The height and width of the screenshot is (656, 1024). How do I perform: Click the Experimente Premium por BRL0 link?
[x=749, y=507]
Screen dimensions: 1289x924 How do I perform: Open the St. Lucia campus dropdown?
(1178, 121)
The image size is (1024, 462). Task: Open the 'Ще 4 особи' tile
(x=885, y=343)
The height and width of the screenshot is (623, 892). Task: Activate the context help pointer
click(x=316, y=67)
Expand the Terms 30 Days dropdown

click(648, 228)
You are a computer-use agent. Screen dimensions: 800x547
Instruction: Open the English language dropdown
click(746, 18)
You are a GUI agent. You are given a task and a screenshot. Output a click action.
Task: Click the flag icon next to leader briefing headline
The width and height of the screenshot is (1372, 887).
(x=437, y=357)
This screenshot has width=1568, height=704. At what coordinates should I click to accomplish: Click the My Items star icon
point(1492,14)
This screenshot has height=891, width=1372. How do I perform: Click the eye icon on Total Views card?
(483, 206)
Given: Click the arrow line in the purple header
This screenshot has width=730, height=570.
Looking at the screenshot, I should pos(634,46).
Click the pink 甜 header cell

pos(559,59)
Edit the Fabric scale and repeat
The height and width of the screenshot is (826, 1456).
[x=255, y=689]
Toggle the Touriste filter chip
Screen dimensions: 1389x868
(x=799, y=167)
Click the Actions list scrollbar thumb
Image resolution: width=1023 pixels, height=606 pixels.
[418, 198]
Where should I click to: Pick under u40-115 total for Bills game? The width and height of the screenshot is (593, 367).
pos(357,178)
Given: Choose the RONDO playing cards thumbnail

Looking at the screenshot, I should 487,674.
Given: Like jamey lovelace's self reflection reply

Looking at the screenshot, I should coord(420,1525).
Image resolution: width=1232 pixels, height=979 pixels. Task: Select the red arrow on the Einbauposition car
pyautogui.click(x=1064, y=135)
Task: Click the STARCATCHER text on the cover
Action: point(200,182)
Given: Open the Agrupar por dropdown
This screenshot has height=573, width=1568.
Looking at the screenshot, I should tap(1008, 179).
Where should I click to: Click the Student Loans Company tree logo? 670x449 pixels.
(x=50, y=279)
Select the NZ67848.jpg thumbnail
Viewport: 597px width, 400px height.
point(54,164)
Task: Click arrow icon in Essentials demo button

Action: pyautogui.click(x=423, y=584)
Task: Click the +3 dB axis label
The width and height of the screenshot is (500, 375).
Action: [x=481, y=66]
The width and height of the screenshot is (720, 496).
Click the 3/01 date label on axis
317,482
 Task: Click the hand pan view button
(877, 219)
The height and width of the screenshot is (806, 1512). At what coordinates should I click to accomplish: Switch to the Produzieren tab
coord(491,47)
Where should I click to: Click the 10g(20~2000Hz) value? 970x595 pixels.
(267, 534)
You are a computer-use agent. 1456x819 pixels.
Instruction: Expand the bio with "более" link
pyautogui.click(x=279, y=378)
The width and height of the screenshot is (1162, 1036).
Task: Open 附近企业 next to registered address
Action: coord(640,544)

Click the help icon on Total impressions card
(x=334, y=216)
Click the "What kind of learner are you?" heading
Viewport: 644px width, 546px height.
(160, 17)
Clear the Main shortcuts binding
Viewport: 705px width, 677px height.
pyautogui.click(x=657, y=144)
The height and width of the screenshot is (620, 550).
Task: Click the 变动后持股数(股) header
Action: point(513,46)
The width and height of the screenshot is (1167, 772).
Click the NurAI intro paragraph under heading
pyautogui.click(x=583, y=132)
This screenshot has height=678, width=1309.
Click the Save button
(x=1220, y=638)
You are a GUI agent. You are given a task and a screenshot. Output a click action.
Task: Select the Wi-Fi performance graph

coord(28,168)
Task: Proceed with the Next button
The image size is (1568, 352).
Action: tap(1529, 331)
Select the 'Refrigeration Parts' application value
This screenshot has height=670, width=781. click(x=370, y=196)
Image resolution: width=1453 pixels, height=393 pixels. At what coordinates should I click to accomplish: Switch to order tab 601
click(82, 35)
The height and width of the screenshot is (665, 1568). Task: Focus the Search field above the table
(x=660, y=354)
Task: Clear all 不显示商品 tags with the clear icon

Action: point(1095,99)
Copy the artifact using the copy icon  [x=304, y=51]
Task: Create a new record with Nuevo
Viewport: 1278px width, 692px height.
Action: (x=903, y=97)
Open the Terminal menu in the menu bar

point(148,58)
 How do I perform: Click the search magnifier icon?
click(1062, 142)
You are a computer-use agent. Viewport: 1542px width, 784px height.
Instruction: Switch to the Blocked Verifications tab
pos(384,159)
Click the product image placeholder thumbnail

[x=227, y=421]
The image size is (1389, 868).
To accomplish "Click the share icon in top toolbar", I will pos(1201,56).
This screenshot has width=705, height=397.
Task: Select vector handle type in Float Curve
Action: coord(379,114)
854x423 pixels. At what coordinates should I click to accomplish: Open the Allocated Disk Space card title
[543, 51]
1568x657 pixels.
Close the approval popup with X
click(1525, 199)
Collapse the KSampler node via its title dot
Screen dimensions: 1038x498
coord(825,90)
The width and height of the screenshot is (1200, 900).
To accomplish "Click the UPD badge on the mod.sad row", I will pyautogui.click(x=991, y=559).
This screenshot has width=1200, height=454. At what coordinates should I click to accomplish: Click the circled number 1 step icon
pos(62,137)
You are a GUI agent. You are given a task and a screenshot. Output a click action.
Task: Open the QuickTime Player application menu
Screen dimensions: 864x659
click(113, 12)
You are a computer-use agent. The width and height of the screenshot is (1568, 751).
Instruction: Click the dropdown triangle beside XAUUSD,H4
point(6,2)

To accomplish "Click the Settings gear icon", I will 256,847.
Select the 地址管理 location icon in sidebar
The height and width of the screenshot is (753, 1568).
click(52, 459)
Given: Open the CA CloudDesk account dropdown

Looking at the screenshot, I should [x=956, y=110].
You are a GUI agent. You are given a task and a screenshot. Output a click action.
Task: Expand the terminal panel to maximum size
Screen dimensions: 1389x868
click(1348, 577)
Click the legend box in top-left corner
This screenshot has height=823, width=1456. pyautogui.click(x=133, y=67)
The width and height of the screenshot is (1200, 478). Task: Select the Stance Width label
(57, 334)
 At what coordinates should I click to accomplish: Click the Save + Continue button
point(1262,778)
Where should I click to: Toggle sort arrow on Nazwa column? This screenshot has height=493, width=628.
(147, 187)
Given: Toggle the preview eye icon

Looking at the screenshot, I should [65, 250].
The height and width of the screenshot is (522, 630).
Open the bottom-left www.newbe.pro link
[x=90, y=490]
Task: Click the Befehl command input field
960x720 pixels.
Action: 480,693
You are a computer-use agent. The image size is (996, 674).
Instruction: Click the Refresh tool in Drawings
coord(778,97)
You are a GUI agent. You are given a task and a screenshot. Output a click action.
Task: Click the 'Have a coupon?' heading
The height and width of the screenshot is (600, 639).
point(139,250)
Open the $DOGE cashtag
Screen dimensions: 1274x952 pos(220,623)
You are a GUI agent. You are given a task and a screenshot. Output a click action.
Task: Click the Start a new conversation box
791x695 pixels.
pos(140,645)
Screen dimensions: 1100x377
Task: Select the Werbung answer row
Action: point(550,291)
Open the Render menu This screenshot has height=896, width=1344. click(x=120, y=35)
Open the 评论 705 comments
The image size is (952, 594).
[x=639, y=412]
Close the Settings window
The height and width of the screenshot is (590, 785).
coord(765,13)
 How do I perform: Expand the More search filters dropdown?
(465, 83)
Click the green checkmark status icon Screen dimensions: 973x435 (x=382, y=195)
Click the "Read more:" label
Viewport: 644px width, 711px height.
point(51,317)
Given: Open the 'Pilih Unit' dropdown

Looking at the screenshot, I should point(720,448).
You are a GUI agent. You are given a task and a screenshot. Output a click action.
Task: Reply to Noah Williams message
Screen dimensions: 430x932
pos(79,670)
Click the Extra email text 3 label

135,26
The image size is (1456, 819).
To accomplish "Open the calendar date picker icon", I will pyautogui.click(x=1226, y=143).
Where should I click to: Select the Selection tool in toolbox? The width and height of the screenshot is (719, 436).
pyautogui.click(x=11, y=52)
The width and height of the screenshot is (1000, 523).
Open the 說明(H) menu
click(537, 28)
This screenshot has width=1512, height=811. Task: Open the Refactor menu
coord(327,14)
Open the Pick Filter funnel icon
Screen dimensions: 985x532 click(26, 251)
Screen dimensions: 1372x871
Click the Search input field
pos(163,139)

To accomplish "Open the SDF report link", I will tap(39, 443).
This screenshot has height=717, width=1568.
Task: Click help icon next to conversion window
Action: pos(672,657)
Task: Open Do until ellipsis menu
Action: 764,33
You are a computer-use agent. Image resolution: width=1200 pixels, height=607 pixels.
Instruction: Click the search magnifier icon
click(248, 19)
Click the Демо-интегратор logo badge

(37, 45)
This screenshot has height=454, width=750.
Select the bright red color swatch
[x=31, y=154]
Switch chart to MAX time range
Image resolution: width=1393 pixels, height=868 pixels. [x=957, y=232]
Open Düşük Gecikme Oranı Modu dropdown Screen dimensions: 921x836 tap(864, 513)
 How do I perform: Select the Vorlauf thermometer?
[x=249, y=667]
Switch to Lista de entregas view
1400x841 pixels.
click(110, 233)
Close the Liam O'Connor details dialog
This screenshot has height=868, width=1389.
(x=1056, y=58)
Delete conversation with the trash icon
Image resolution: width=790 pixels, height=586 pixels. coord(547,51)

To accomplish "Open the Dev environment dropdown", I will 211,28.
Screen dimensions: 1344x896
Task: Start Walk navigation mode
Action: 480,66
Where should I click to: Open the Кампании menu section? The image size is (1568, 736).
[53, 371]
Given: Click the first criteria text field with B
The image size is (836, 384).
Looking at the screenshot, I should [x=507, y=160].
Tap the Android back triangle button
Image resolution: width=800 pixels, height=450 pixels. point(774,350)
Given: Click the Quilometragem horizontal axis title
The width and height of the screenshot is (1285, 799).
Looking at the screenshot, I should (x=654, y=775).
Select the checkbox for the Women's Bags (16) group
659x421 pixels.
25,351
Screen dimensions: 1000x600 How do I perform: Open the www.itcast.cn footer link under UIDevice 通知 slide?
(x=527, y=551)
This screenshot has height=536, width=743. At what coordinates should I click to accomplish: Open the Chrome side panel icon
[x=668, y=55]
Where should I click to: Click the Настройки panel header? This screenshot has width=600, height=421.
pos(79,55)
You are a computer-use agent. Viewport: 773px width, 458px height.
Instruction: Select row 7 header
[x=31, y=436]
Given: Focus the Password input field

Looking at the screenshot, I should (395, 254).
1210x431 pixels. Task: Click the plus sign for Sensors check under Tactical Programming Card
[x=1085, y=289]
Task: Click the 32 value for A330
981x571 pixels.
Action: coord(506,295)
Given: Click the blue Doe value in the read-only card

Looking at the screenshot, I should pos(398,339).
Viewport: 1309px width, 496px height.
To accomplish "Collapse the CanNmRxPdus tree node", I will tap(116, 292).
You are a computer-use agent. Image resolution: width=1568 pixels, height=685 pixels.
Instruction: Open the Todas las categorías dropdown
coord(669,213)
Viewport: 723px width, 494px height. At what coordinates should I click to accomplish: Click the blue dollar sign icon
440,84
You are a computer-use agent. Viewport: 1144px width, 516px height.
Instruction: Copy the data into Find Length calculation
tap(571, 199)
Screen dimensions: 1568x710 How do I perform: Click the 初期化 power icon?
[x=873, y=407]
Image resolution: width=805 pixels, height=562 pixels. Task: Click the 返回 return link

┄┄┄┄┄┄┄┄┄┄

**TASK TO CARRY OUT**
Copy out the data word for word, starting at its first line and ending at the line that contains "Action: point(200,182)", with both of those lines included.

**RESULT OF THIS EXERCISE**
The height and width of the screenshot is (656, 1024). How do I perform: Click the Experimente Premium por BRL0 link?
[x=749, y=507]
Screen dimensions: 1289x924 How do I perform: Open the St. Lucia campus dropdown?
(1178, 121)
The image size is (1024, 462). Task: Open the 'Ще 4 особи' tile
(x=885, y=343)
The height and width of the screenshot is (623, 892). Task: Activate the context help pointer
click(x=316, y=67)
Expand the Terms 30 Days dropdown

click(648, 228)
You are a computer-use agent. Screen dimensions: 800x547
Instruction: Open the English language dropdown
click(746, 18)
You are a GUI agent. You are given a task and a screenshot. Output a click action.
Task: Click the flag icon next to leader briefing headline
The width and height of the screenshot is (1372, 887).
(x=437, y=357)
This screenshot has width=1568, height=704. At what coordinates should I click to accomplish: Click the My Items star icon
point(1492,14)
This screenshot has height=891, width=1372. How do I perform: Click the eye icon on Total Views card?
(483, 206)
Given: Click the arrow line in the purple header
This screenshot has width=730, height=570.
Looking at the screenshot, I should pos(634,46).
Click the pink 甜 header cell

pos(559,59)
Edit the Fabric scale and repeat
The height and width of the screenshot is (826, 1456).
[x=255, y=689]
Toggle the Touriste filter chip
Screen dimensions: 1389x868
(x=799, y=167)
Click the Actions list scrollbar thumb
Image resolution: width=1023 pixels, height=606 pixels.
[418, 198]
Where should I click to: Pick under u40-115 total for Bills game? The width and height of the screenshot is (593, 367).
pos(357,178)
Given: Choose the RONDO playing cards thumbnail

Looking at the screenshot, I should 487,674.
Given: Like jamey lovelace's self reflection reply

Looking at the screenshot, I should coord(420,1525).
Image resolution: width=1232 pixels, height=979 pixels. Task: Select the red arrow on the Einbauposition car
pyautogui.click(x=1064, y=135)
Task: Click the STARCATCHER text on the cover
Action: point(200,182)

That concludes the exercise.